■ Prompt ■
State how many lines in the entries below hold the string "heading", and give nothing besides that number.

■ Data for analysis ■
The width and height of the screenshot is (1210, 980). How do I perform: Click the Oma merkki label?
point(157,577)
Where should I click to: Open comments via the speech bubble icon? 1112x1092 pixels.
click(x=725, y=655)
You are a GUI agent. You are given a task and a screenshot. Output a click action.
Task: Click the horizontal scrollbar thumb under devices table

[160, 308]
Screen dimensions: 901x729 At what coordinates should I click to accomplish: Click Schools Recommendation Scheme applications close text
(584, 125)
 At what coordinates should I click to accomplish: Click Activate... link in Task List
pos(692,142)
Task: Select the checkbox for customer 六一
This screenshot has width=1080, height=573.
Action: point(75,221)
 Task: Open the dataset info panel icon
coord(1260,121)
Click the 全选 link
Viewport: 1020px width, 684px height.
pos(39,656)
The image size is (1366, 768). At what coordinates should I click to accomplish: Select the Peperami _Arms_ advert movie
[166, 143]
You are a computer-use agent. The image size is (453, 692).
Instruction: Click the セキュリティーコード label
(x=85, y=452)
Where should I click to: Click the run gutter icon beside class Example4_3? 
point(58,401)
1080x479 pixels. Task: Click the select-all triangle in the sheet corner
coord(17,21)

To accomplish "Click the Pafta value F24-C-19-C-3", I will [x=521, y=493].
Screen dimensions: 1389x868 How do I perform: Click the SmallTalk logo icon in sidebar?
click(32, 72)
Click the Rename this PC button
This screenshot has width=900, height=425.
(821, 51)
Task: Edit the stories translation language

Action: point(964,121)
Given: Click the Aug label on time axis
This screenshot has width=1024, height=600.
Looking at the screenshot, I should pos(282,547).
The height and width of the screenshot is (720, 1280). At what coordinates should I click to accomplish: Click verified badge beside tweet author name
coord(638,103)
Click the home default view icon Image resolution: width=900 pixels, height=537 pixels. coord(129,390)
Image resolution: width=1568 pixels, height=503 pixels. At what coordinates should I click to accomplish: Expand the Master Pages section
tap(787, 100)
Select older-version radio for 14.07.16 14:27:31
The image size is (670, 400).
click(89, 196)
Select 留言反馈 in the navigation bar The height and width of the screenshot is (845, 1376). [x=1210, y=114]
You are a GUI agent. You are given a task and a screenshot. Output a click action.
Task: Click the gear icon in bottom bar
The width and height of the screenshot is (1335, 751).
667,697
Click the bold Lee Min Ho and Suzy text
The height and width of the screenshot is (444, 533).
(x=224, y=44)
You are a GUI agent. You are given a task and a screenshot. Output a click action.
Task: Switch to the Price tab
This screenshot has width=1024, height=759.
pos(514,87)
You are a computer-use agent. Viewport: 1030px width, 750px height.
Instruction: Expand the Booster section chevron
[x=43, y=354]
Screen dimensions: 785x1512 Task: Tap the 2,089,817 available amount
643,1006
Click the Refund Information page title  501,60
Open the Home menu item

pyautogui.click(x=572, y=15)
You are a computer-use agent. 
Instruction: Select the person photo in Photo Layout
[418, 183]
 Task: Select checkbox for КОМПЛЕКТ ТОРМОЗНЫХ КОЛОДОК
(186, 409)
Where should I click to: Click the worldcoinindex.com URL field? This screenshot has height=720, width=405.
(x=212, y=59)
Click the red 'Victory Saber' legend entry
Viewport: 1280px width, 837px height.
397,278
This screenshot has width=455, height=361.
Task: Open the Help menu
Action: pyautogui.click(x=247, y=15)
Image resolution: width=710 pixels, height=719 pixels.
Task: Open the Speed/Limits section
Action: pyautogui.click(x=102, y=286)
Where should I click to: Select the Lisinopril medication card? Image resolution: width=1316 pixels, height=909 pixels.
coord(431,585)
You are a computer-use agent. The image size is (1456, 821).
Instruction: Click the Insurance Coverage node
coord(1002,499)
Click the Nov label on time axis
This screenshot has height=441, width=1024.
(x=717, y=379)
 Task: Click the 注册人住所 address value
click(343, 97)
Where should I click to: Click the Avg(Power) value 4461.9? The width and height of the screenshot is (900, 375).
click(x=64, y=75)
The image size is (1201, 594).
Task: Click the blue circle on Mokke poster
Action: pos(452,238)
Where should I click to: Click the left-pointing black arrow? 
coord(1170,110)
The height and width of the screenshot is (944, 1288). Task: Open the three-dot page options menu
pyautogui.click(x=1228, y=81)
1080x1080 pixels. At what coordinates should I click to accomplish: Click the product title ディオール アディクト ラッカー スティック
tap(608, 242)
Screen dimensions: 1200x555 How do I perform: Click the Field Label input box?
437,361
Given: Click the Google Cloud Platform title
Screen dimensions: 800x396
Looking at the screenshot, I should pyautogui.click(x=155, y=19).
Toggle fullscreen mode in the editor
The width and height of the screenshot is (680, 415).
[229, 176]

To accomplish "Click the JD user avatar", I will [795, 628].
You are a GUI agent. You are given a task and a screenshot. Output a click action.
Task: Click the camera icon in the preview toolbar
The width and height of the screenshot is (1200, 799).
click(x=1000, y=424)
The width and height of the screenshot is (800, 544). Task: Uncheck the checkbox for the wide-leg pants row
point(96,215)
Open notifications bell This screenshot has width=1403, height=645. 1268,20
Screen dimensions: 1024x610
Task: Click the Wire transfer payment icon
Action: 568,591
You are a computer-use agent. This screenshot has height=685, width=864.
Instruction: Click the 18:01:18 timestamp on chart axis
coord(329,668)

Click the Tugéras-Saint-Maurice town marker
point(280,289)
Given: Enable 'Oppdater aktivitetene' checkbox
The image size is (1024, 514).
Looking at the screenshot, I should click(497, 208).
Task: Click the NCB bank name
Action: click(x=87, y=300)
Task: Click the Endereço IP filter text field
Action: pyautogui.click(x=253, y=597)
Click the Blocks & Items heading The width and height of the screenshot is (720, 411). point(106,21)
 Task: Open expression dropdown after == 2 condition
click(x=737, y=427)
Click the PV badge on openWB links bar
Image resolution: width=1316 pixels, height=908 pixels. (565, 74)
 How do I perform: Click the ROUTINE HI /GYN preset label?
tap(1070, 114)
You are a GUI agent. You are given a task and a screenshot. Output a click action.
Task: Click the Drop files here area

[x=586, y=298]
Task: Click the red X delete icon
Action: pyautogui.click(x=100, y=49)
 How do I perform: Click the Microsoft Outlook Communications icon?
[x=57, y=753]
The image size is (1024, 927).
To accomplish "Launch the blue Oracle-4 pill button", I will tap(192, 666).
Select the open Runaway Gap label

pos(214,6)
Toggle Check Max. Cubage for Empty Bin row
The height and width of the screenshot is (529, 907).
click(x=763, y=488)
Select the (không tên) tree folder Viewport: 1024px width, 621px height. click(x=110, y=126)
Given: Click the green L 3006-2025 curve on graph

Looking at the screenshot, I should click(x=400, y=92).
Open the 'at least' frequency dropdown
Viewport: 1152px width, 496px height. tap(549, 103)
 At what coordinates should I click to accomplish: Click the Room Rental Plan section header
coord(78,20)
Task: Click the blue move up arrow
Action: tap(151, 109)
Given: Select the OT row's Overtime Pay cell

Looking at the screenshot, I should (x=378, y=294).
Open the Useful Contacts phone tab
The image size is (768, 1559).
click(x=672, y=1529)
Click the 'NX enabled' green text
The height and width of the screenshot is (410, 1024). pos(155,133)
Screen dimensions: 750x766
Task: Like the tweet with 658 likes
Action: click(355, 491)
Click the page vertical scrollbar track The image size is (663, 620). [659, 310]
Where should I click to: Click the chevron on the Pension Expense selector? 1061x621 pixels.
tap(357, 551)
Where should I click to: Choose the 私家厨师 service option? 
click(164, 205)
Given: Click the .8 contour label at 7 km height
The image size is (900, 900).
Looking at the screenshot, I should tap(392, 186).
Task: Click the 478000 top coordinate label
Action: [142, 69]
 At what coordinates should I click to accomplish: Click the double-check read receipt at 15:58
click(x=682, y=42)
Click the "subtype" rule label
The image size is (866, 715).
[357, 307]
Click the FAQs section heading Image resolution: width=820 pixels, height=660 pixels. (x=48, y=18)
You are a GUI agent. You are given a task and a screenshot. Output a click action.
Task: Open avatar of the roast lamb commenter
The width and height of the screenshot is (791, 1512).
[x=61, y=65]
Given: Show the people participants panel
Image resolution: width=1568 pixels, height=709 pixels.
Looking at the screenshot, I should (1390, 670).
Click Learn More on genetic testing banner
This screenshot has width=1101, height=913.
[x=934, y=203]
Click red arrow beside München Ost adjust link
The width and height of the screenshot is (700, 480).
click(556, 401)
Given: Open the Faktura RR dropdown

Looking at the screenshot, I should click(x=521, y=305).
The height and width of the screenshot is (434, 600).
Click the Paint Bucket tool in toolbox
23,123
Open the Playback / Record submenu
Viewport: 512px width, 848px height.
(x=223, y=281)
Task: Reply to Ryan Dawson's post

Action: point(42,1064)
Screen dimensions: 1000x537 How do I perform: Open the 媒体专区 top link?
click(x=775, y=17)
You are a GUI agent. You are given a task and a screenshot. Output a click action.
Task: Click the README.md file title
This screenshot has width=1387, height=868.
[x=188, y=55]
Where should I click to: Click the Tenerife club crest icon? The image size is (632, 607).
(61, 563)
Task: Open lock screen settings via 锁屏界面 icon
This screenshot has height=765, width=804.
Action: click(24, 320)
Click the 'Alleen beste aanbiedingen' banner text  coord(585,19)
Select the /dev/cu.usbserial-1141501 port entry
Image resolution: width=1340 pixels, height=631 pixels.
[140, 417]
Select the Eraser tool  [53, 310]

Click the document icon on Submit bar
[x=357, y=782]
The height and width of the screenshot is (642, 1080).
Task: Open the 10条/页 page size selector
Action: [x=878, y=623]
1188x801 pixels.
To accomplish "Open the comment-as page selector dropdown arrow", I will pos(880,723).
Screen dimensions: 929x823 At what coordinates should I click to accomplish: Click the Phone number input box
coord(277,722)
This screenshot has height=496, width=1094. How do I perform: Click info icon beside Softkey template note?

■ Exercise response ■
2